What the exercise asks: Where does the word "computer" show up in the records? Copy every line that has it.

[Saved data entries]
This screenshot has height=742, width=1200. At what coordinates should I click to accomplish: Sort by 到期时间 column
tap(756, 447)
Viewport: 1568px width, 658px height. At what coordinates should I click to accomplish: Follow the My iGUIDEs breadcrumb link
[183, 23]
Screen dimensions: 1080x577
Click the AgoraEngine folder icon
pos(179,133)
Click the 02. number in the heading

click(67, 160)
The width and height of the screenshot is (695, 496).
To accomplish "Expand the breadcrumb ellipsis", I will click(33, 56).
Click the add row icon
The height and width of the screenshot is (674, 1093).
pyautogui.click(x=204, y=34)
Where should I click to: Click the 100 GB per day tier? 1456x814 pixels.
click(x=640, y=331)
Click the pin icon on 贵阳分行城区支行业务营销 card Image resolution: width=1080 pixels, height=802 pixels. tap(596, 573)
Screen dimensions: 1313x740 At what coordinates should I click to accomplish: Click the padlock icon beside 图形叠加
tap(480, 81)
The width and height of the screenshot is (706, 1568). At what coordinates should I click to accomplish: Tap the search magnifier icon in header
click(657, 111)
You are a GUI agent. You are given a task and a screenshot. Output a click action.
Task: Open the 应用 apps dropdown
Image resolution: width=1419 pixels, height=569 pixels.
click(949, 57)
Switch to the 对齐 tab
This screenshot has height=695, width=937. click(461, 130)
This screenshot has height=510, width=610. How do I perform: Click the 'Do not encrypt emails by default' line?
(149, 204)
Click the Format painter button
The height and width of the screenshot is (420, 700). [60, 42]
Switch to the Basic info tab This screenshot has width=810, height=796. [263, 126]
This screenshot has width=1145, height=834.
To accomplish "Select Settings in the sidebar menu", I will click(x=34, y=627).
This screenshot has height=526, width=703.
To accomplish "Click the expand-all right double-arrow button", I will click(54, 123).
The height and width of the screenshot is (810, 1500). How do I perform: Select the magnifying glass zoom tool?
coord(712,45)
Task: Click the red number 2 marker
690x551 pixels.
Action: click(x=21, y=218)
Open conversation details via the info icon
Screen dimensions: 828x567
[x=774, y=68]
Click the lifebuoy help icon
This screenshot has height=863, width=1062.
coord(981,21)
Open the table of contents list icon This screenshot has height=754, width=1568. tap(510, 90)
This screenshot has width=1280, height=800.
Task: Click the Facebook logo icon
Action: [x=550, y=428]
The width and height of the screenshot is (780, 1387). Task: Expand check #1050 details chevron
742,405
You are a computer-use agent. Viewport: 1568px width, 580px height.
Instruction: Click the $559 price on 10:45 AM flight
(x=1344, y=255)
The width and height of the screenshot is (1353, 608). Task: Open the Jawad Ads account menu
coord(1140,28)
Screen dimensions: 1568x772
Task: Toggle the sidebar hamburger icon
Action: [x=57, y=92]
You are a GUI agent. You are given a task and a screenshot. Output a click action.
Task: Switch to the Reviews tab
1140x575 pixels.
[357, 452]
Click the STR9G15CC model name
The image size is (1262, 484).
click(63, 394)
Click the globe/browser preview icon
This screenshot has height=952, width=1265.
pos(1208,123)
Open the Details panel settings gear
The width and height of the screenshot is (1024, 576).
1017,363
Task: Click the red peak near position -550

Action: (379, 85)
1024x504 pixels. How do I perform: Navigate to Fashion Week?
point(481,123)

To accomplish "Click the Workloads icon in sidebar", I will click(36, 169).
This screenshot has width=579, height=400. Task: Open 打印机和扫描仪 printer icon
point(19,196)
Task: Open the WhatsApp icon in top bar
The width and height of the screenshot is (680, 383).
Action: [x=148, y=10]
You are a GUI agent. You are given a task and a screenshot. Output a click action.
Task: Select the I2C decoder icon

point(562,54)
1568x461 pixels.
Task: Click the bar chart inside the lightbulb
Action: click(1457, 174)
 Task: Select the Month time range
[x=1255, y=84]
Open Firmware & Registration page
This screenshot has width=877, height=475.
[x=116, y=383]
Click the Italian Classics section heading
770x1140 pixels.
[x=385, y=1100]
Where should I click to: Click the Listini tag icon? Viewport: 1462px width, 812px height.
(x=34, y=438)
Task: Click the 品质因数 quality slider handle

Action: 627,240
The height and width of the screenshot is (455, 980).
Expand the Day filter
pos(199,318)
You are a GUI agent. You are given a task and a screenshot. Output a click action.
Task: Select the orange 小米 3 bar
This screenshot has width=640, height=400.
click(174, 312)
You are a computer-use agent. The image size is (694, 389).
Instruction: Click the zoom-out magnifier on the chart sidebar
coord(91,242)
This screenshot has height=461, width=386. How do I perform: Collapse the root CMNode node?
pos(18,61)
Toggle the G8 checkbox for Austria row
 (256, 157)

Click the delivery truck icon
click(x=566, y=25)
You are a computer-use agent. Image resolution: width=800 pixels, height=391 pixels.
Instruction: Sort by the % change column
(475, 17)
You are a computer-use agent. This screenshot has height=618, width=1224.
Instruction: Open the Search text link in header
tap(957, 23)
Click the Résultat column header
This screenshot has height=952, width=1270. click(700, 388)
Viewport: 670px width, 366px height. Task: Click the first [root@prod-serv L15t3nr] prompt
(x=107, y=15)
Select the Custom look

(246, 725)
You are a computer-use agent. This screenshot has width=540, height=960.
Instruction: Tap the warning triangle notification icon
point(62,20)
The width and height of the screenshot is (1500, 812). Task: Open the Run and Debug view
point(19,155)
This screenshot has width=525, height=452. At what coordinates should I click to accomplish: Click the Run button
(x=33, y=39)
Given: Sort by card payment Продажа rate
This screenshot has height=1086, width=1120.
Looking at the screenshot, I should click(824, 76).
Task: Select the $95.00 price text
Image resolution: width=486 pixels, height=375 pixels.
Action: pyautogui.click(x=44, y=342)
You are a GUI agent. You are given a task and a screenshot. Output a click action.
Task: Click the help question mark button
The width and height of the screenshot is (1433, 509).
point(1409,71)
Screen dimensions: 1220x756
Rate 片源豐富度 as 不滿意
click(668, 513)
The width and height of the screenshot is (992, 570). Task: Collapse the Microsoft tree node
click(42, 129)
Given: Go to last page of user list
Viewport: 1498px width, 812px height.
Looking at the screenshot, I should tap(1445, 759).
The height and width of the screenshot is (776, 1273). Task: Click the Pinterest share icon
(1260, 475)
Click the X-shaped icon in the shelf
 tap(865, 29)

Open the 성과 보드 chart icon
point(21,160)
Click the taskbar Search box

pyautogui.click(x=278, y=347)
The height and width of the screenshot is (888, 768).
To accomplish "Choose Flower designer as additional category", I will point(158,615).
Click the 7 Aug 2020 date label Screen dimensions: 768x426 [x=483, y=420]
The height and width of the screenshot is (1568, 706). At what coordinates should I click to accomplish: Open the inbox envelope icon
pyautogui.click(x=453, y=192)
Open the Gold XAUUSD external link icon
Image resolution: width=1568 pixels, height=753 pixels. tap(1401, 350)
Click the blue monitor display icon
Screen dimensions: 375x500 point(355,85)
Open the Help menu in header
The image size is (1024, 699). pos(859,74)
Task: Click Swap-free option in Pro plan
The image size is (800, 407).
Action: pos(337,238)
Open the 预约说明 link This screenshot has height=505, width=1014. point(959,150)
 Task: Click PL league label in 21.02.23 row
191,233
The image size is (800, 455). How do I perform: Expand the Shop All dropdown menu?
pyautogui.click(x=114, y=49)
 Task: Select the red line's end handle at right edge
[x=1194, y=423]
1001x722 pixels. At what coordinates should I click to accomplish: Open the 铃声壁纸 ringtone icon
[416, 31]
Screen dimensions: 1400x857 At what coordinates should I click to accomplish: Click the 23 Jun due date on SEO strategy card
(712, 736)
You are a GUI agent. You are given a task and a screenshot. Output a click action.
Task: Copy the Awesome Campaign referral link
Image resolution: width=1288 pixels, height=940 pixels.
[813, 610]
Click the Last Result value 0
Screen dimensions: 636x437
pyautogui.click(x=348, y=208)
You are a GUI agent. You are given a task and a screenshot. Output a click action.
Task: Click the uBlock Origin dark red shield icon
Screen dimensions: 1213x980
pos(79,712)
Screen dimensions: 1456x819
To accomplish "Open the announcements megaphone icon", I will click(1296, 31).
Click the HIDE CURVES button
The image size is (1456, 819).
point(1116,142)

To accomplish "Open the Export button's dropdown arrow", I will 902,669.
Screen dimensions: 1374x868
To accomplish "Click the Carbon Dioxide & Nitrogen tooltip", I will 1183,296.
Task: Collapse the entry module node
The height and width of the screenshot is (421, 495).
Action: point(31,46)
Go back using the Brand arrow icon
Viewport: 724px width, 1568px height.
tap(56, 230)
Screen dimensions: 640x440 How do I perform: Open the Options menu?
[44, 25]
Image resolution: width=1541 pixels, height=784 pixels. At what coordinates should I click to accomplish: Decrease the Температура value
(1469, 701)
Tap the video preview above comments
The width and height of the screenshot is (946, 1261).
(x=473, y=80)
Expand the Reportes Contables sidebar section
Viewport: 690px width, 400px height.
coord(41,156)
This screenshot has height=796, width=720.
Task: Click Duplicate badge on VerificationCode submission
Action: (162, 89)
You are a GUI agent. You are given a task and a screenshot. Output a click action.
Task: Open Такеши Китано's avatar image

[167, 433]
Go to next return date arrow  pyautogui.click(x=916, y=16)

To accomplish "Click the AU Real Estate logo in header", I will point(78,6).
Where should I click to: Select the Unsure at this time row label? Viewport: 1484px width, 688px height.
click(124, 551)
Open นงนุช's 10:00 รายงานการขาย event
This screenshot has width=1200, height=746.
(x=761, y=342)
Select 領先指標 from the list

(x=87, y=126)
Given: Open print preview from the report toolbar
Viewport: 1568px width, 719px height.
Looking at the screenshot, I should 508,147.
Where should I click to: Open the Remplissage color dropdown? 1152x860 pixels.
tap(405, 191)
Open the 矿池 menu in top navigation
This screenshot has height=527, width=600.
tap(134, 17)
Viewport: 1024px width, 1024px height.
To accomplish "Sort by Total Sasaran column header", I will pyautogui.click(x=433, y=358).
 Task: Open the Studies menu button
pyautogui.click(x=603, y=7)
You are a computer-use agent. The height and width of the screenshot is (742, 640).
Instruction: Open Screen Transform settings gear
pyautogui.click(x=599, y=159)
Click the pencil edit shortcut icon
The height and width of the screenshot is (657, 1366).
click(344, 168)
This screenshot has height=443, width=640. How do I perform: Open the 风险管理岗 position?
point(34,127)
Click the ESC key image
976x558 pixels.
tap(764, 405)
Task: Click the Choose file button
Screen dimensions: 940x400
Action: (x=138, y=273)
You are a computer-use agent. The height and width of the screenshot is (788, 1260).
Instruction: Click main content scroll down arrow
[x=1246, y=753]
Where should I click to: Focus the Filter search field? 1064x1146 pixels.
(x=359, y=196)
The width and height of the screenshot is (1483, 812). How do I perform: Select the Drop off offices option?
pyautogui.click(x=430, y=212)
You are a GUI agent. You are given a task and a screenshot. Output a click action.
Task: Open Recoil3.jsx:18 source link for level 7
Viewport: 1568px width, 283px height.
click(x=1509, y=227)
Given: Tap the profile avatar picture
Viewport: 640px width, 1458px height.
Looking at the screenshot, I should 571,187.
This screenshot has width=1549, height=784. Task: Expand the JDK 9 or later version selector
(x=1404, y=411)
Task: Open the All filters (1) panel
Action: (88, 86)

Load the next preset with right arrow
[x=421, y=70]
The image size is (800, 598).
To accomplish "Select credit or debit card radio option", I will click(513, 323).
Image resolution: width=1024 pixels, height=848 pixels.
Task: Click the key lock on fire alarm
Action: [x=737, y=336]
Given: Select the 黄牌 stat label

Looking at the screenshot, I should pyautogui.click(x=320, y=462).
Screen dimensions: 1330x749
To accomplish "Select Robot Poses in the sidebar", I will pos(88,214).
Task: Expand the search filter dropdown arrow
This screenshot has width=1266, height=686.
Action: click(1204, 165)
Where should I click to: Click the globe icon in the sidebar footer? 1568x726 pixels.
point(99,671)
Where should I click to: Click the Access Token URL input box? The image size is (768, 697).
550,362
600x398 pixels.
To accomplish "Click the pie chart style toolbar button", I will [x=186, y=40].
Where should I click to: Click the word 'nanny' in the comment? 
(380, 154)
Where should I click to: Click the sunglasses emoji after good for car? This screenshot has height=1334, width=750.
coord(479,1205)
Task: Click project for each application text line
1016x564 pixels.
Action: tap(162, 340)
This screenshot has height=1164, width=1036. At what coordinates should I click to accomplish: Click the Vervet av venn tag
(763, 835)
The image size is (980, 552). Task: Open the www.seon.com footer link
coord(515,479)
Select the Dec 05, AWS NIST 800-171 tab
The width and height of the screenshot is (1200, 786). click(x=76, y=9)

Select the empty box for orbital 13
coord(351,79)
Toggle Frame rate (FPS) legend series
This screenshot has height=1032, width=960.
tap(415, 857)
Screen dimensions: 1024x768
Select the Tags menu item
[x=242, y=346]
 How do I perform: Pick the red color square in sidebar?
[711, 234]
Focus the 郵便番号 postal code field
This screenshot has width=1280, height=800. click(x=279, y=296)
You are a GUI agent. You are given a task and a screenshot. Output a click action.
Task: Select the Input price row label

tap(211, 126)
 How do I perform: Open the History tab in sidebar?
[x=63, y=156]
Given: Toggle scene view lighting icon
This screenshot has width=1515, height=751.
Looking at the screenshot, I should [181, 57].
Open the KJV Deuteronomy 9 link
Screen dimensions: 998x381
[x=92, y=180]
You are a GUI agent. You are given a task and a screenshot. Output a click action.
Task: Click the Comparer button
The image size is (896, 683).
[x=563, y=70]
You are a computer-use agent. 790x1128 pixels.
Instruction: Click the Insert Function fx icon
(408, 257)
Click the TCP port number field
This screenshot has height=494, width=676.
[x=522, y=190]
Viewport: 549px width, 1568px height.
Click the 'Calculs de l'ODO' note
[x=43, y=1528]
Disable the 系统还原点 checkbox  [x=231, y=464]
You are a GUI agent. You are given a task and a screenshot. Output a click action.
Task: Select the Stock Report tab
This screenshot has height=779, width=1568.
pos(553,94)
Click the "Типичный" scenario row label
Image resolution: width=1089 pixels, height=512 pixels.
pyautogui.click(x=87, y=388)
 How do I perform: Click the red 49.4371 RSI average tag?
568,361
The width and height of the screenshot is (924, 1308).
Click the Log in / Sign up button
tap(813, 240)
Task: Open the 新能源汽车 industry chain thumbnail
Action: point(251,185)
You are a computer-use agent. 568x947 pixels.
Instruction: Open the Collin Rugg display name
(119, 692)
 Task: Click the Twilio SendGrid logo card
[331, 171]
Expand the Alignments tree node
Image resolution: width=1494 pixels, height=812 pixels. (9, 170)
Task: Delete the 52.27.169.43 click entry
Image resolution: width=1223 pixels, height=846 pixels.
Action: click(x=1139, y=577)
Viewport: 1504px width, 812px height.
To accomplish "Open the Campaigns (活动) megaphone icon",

Worked solution:
You are a computer-use agent. Viewport: 1568px width, 580px height.
You are a computer-use agent. The image size is (694, 389).
You are a computer-use agent. Image resolution: width=800 pixels, height=391 pixels.
You are a computer-use agent. This screenshot has height=618, width=1224.
You are a computer-use agent. This screenshot has width=540, height=960.
You are a computer-use agent. The height and width of the screenshot is (742, 640).
You are a computer-use agent. The height and width of the screenshot is (788, 1260).
You are a computer-use agent. 790x1128 pixels.
You are a computer-use agent. 568x947 pixels.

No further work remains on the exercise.